• **EXERCISE DESCRIPTION**
List every line of the items below that contains the word "Where", copying each line in full.
-- START EXERCISE MATERIALS --
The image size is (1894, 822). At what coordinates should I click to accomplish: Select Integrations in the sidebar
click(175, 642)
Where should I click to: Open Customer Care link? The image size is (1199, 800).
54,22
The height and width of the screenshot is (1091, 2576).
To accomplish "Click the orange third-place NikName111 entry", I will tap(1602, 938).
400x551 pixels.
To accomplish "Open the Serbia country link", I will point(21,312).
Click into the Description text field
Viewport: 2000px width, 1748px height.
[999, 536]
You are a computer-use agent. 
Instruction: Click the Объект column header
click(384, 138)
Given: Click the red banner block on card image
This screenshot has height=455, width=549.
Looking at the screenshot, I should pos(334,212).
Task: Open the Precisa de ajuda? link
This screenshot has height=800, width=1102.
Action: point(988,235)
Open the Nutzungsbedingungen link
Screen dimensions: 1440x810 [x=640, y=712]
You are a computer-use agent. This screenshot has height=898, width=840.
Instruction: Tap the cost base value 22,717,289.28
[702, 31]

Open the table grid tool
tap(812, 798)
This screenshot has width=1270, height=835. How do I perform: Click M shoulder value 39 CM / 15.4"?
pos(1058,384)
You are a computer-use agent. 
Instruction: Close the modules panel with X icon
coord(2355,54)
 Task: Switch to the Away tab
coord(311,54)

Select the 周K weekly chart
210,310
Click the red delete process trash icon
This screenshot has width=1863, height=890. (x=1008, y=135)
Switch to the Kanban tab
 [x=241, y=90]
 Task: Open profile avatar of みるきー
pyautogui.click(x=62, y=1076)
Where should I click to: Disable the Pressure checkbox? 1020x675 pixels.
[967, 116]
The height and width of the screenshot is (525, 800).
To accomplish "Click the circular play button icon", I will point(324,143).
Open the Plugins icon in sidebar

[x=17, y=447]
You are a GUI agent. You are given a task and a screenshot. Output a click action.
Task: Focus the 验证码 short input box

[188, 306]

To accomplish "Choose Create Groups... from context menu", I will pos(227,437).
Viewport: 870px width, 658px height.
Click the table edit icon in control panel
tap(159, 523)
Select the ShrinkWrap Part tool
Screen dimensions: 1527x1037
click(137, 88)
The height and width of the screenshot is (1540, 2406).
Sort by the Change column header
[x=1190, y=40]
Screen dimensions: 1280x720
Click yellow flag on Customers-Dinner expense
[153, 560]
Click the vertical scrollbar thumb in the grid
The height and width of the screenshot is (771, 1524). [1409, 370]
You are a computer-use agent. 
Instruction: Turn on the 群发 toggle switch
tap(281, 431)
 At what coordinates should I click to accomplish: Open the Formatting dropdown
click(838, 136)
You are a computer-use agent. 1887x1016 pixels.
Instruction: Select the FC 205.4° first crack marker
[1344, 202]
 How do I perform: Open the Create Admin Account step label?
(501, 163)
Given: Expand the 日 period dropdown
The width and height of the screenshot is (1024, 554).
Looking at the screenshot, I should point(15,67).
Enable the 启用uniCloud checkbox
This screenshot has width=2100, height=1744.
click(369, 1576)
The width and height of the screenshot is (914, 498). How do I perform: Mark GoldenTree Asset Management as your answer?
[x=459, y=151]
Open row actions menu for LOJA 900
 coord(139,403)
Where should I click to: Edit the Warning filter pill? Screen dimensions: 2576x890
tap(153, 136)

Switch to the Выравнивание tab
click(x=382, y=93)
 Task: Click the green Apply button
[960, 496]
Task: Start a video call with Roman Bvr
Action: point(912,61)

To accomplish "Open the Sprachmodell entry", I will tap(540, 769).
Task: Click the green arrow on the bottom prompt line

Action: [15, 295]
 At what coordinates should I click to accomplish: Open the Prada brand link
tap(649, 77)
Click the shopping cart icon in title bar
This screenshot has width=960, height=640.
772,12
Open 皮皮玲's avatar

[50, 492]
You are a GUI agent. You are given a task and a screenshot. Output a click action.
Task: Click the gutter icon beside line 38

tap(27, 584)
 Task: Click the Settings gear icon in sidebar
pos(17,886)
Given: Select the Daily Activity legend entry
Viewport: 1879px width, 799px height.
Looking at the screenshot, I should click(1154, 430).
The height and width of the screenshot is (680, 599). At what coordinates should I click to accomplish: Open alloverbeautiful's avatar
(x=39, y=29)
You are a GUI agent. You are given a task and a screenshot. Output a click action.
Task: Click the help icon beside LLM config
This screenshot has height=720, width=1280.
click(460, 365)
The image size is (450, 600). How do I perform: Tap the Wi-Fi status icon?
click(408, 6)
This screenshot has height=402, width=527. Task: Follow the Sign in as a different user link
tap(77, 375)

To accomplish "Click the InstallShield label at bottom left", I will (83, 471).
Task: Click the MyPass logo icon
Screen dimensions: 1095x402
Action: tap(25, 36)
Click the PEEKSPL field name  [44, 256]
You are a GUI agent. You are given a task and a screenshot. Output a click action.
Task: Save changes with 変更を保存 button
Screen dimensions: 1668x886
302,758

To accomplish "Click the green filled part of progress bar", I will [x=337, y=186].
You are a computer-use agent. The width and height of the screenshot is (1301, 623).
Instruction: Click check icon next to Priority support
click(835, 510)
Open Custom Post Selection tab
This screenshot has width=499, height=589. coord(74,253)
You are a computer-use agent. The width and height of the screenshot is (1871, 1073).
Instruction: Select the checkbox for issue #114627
-- END EXERCISE MATERIALS --
• **WRITTEN SOLUTION**
Where should I click to: Open Customer Care link? The image size is (1199, 800).
Where should I click to: Disable the Pressure checkbox? 1020x675 pixels.
Where should I click to: Edit the Warning filter pill? Screen dimensions: 2576x890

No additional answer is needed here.